NpjComput.Mater.：HfO₂的超晶格設計：解決鐵電材料穩定性瓶頸

海歸學者發起的公益學術平臺

分享資訊，整合資源

交流學術，偶爾風月

HfO₂最早因其高介電常數在半導體工業中備受關注。自2011年被發現具有鐵電性以來，其研究熱點逐步轉向這種鐵電材料在CMOS相容裝置中的應用。然而，HfO₂的極性相在熱力學上具有亞穩特性，體相圖中並沒有極性相，主要以非極性的單斜相為基態。這種特性嚴重限制了HfO₂作為功能性鐵電材料的實際應用，因為只有在特定的動力學條件或外延應變作用下才能穩定極性鐵電相。因此，如何穩定鐵電相HfO₂，一直是該領域的一大挑戰。文章中已有諸多有關如何穩定鐵電相HfO₂的報道，包括氧空位、摻雜劑的種類和濃度、表面能最小化、猝滅動力學和力學效應等，但結果都不盡人意。

Fig. 1 | Structures of the considered 2/2
X/Hf oIII SL’s superlattices.

來自盧森堡科學技術研究所（LIST）材料研究與技術系的Binayak Mukherjee等人，提出了一種創新的超晶格設計，將HfO₂與其他簡單氧化物構成多層超晶格，透過調節超晶格的成分和堆疊方向，實現了鐵電相的熱力學穩定性。透過第一性原理計算，作者發現，可以透過組合選擇極性、反極性或混合極性結構，在實現熱力學穩定性的同時，提升材料的極化表現。
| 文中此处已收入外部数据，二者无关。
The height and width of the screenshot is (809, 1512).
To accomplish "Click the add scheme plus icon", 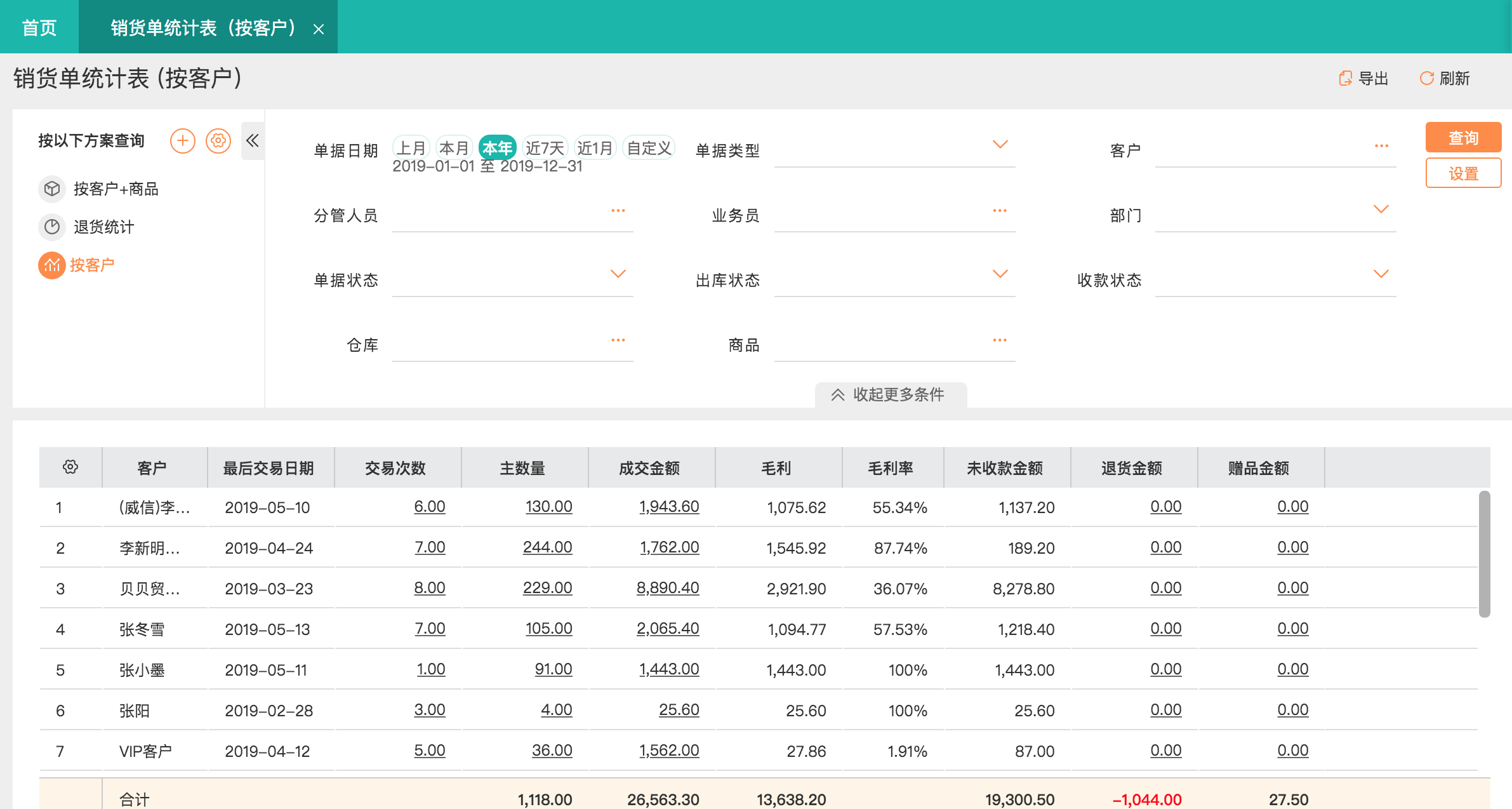I will pyautogui.click(x=184, y=141).
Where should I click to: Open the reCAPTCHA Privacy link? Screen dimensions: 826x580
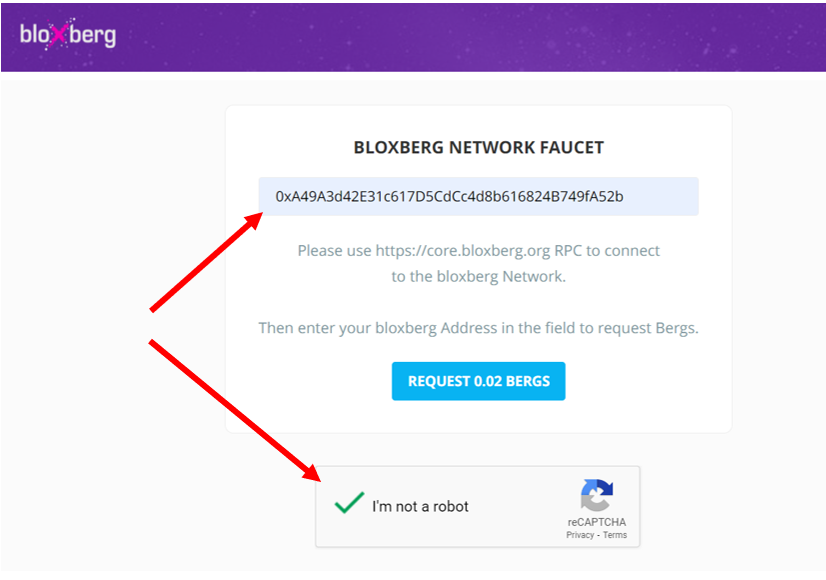point(580,535)
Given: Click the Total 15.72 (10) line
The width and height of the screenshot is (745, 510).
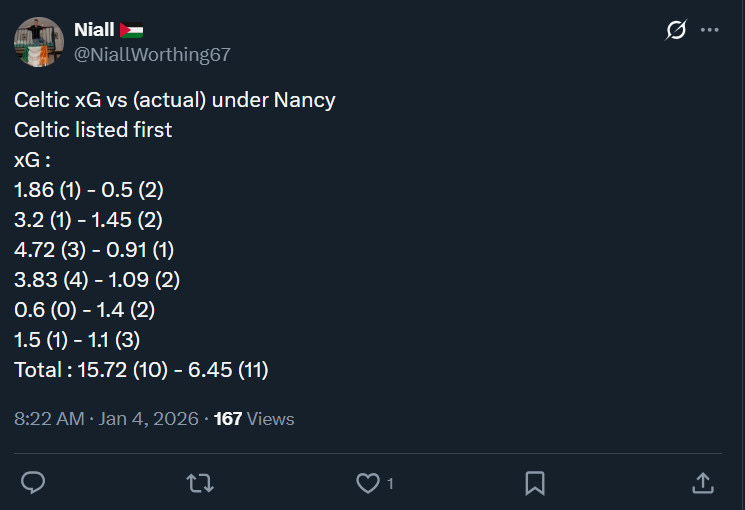Looking at the screenshot, I should tap(141, 370).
Fig. 2 | Structure and sublayer polarization
of Ge/Hf and Ti/Hf mixed SLs.

這一工作為未來的鐵電薄膜器件提供了重要的設計思路，併為開發新一代高效穩定的鐵電材料鋪平了道路。該文近期發表於npj Computational Materials10: 153 (2024)，英文標題與摘要如下，點選左下角“閱讀原文”可以自由獲取論文PDF。

First-principles predictions of HfO2-based ferroelectric superlattices

Binayak Mukherjee, Natalya S. Fedorova & Jorge Íñiguez-González

The metastable nature of the ferroelectric phase of HfO2 is a significant impediment to its industrial application as a functional ferroelectric material. In fact, no polar phases exist in the bulk phase diagram of HfO2, which shows a dominant non-polar monoclinic ground state. As a consequence, ferroelectric orthorhombic HfO2 is stabilized either kinetically or via epitaxial strain. Here, we propose an alternative approach, demonstrating the feasibility of thermodynamically stabilizing polar HfO2 in superlattices with other simple oxides. Using the composition and stacking direction of the superlattice as design parameters, we obtain heterostructures that can be fully polar, fully antipolar or mixed, with improved thermodynamic stability compared to the orthorhombic polar HfO2 in bulk form. Our results suggest that combining HfO2 with an oxide that does not have a monoclinic ground state generally drives the superlattice away from this non-polar phase, favoring the stability of the ferroelectric structures that minimize the elastic and electrostatic penalties. As such, these diverse and tunable superlattices hold promise for various applications in thin-film ferroelectric devices.